Na última terça-feira, o governo brasileiro expressou surpresa em relação à recente decisão da União Europeia, que excluiu o Brasil da lista de países autorizados a exportar produtos de origem animal para a região. A medida entrará em vigor a partir de setembro de 2026, e foi discutida em um comitê da Comissão Europeia que avalia as regras para importações alimentares.

Por meio de uma declaração conjunta, os Ministérios das Relações Exteriores, da Agricultura e Pecuária, além do Ministério do Desenvolvimento, Indústria, Comércio e Serviços, manifestaram sua posição e afirmaram que o Brasil tomará as “todas as medidas necessárias” para reverter essa decisão e garantir que o fluxo de exportações para o mercado europeu permaneça inalterado.

Em um trecho da nota, o governo destacou a importância de reverter a exclusão e reafirmou sua determinação em buscar soluções para manter a presença dos produtos brasileiros na Europa. Para isso, já foi agendada uma reunião entre o chefe da delegação brasileira junto à União Europeia e as autoridades sanitárias europeias, programada para quarta-feira, com o intuito de obter esclarecimentos sobre as razões que motivaram essa decisão.

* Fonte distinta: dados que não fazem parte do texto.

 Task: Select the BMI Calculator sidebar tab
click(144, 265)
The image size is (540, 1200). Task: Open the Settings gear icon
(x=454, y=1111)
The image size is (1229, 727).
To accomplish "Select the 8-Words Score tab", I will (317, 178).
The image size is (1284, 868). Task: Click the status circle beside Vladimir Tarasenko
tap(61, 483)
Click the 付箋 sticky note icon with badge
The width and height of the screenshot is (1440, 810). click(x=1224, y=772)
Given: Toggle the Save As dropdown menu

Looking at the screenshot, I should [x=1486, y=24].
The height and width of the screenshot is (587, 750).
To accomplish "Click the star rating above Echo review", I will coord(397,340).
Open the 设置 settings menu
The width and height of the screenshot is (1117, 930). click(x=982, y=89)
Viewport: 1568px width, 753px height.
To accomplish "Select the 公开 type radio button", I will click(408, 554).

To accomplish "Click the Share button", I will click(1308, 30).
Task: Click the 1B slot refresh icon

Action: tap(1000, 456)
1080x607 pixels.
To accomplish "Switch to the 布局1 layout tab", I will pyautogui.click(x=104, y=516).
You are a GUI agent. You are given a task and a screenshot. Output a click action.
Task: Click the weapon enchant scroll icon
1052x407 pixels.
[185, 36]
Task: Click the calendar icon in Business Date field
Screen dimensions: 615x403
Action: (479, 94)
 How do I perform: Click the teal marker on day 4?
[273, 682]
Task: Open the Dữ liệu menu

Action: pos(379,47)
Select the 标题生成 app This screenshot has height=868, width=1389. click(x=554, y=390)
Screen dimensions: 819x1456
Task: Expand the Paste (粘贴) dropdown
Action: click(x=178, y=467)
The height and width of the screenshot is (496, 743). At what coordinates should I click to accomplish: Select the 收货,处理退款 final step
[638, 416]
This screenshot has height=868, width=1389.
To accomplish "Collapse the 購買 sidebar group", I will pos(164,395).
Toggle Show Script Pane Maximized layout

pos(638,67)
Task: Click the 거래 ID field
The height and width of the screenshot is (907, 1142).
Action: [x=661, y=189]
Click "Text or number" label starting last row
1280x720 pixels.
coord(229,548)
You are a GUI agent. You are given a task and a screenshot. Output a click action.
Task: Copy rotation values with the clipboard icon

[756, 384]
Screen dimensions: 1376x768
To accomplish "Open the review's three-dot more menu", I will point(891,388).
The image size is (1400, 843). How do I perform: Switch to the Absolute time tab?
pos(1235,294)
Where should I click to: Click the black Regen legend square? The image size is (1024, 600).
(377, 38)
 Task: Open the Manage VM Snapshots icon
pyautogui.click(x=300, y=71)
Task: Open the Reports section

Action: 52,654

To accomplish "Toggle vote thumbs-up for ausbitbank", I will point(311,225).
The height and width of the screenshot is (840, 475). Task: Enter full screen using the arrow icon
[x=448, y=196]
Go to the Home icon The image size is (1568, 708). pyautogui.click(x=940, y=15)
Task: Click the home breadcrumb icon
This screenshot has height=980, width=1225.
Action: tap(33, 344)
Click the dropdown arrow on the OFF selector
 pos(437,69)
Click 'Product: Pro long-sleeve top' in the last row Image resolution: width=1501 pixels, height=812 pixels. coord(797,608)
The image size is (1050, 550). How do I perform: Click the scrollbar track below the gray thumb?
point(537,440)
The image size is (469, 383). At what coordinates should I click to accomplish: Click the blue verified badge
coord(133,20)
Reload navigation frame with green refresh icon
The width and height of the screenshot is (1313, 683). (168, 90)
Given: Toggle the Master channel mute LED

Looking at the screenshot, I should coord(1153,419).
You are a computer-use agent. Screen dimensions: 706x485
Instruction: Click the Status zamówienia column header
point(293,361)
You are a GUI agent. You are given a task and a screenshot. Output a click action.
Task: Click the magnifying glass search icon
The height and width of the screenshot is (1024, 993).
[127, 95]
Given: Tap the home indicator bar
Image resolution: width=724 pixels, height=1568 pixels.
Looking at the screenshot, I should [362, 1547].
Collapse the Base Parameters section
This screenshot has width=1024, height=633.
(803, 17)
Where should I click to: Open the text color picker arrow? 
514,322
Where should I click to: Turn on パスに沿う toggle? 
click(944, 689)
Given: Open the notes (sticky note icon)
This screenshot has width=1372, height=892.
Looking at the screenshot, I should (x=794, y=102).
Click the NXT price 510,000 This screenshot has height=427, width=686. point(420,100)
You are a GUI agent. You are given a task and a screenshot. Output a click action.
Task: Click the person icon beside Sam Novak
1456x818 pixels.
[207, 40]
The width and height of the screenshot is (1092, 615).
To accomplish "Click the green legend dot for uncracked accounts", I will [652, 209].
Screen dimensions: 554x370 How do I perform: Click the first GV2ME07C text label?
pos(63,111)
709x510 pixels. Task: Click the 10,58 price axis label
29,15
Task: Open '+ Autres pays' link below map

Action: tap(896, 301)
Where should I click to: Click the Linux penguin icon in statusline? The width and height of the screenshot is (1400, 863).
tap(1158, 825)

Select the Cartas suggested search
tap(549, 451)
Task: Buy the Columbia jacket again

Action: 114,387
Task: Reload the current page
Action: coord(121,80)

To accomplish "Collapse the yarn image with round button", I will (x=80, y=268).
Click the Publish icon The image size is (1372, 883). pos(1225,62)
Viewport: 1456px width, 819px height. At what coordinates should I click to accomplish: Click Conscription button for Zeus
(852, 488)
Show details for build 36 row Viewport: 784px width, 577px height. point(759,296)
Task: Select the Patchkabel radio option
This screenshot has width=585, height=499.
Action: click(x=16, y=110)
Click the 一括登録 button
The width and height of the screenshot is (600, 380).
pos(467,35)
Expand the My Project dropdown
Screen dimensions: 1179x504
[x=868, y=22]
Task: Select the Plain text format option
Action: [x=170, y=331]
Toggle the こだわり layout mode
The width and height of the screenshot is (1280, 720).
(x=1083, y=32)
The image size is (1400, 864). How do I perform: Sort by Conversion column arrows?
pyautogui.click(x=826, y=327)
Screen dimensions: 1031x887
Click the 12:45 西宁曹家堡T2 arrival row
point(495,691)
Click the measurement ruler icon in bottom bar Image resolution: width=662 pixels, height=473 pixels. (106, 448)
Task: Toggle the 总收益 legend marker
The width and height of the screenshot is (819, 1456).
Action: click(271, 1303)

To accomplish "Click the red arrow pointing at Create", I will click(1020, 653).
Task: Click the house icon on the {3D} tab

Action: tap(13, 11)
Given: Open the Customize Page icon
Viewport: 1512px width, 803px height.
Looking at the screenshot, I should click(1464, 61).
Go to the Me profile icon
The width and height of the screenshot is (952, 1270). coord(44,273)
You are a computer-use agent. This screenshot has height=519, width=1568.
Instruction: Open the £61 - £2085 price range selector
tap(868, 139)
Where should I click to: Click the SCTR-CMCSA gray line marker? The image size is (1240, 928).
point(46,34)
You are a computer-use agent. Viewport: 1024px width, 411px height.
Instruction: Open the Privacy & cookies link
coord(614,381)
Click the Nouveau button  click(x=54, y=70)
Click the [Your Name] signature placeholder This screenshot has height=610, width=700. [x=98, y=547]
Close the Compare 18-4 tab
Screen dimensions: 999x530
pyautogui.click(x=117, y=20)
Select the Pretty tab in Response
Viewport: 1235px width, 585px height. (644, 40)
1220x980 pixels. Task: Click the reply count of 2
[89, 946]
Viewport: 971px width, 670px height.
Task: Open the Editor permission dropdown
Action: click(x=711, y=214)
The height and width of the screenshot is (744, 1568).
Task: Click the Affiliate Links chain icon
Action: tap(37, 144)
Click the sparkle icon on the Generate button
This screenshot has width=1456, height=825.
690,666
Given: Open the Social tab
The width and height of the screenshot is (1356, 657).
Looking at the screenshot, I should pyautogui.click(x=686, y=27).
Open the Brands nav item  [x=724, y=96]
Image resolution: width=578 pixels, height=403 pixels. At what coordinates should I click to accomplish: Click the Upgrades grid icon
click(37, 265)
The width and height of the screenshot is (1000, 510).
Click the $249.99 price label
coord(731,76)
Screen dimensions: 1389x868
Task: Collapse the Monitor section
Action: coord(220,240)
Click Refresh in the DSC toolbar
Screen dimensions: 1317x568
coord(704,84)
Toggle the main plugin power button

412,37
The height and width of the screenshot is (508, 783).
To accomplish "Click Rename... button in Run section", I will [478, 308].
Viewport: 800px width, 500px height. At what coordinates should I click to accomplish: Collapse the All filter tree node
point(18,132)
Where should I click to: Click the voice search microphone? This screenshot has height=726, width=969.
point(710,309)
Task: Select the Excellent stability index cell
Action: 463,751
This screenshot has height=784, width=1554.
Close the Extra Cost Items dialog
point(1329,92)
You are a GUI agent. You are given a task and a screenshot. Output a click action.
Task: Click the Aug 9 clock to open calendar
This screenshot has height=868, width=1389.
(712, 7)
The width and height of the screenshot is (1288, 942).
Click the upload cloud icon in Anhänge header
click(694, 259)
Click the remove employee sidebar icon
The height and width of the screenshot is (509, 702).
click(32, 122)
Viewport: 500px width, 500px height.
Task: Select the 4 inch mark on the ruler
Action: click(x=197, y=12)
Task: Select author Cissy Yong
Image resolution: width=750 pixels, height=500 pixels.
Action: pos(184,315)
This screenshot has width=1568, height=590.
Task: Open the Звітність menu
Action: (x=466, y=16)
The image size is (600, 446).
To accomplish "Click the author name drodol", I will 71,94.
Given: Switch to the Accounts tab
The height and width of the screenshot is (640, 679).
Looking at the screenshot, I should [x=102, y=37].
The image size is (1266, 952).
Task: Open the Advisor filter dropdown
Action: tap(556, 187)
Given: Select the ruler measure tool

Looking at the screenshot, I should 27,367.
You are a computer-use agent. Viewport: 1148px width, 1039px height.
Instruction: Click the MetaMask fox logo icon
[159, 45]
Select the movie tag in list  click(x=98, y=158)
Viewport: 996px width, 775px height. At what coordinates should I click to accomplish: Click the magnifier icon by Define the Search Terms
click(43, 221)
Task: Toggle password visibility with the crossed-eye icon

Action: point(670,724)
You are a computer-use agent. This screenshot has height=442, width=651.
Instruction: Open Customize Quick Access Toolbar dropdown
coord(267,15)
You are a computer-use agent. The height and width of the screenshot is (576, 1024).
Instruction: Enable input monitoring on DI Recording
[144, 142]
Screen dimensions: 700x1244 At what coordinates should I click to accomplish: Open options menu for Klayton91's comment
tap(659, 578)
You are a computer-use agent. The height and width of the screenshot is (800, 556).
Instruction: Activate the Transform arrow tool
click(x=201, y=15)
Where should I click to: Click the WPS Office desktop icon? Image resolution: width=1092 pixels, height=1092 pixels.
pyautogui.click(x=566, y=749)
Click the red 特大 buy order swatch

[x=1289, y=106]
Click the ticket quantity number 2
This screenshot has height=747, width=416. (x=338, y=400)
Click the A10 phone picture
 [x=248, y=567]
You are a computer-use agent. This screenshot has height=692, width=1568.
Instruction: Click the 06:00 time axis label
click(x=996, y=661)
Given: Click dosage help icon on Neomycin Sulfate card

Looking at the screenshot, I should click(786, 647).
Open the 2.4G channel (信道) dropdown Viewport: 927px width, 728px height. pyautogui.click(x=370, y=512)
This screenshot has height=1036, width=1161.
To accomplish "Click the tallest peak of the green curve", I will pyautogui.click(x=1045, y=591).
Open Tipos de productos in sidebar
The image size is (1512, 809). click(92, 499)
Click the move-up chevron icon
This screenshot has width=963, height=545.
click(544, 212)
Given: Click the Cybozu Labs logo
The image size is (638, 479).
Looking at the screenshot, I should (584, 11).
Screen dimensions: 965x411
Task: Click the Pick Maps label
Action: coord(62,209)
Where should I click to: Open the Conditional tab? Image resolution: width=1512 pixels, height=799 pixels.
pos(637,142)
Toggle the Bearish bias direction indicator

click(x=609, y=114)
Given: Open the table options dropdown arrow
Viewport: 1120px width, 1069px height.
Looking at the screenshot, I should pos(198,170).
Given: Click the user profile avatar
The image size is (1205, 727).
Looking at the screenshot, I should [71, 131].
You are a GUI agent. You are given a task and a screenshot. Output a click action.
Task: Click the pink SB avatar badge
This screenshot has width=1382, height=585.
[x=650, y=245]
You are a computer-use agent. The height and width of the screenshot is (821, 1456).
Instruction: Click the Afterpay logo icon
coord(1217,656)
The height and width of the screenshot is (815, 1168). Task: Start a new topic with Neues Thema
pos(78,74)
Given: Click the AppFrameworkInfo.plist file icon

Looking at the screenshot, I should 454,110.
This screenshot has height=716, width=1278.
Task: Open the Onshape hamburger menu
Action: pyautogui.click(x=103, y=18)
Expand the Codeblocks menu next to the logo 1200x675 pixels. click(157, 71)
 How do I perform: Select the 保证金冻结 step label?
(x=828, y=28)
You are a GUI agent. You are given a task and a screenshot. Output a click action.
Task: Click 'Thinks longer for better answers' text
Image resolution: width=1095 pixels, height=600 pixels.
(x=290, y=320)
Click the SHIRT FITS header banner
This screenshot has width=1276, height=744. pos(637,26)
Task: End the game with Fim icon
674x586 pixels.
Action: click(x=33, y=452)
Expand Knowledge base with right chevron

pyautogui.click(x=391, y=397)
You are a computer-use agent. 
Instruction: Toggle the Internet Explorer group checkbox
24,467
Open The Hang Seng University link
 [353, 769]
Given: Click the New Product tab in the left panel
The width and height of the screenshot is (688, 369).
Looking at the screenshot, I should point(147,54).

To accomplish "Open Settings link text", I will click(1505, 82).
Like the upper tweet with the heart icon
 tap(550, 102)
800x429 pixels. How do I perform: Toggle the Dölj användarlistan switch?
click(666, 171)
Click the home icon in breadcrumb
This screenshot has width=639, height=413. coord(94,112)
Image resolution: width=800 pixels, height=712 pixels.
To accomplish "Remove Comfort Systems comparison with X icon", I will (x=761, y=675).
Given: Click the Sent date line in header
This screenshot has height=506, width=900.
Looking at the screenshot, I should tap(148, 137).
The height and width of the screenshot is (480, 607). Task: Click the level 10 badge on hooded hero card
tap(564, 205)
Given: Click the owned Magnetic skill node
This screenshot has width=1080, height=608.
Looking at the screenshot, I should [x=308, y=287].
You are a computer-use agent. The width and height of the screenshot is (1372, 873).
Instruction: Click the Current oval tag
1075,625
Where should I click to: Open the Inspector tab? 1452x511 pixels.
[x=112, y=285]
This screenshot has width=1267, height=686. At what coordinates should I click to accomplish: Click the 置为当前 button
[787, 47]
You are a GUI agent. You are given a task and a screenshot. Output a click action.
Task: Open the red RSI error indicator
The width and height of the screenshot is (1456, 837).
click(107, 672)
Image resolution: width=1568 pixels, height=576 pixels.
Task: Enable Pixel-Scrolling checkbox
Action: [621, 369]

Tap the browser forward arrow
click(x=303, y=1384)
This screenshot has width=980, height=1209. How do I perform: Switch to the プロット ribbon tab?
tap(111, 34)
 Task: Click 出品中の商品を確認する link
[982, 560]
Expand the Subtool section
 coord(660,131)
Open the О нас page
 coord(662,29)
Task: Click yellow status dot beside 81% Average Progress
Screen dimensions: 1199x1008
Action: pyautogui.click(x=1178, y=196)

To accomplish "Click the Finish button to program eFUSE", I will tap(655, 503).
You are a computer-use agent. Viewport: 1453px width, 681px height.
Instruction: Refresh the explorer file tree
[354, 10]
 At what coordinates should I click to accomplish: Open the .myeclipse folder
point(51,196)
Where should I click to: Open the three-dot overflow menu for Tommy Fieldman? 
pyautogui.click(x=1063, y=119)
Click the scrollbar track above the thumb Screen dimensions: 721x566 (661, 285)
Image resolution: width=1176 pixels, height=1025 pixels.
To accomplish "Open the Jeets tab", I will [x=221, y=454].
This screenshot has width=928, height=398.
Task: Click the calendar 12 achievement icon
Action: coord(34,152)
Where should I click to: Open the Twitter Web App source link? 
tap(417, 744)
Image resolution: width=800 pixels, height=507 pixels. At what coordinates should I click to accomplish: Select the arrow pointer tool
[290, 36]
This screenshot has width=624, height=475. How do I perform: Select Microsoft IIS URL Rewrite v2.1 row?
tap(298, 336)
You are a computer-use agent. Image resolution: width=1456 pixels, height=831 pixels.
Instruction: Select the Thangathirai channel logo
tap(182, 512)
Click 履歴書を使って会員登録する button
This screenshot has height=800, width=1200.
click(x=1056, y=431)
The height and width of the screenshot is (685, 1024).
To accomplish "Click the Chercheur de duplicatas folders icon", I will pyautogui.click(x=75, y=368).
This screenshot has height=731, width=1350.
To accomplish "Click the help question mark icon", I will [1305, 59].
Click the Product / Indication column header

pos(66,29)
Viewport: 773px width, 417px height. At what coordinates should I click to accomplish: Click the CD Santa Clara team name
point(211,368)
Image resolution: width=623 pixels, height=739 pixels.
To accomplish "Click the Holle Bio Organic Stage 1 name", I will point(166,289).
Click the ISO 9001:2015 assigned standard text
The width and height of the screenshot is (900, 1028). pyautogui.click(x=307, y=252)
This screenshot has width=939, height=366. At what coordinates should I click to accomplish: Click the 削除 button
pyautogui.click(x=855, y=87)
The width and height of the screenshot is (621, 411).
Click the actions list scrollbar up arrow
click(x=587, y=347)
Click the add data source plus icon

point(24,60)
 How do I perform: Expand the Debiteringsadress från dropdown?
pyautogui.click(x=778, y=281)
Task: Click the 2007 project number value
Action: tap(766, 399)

A justificativa apresentada pela União Europeia está relacionada ao controle do uso de antimicrobianos na pecuária, um tema que suscita debates sobre a segurança alimentar e as práticas agrícolas em vários países. No entanto, a nota oficial do governo brasileiro defendeu enfaticamente a qualidade do seu sistema sanitário, destacando que o Brasil é reconhecido internacionalmente por seus padrões de segurança e eficiência no agronegócio, sendo o maior exportador mundial de proteínas de origem animal.

O governo também lembrou que há cerca de 40 anos, o Brasil fornece produtos agrícolas para o mercado europeu, ressaltando a importância dessa relação comercial duradoura. Apesar da notificação da UE, as exportações brasileiras continuam ocorrendo normalmente até que a nova decisão entre em vigor, o que poderá impactar significativamente as trade agreements e o setor agropecuário no país.

À medida que essa situação se desenrola, o governo brasileiro se compromete a agir de forma rápida e eficaz para reverter a decisão europeia e assegurar a competitividade e a permanência dos produtos do Brasil no exigente mercado europeu.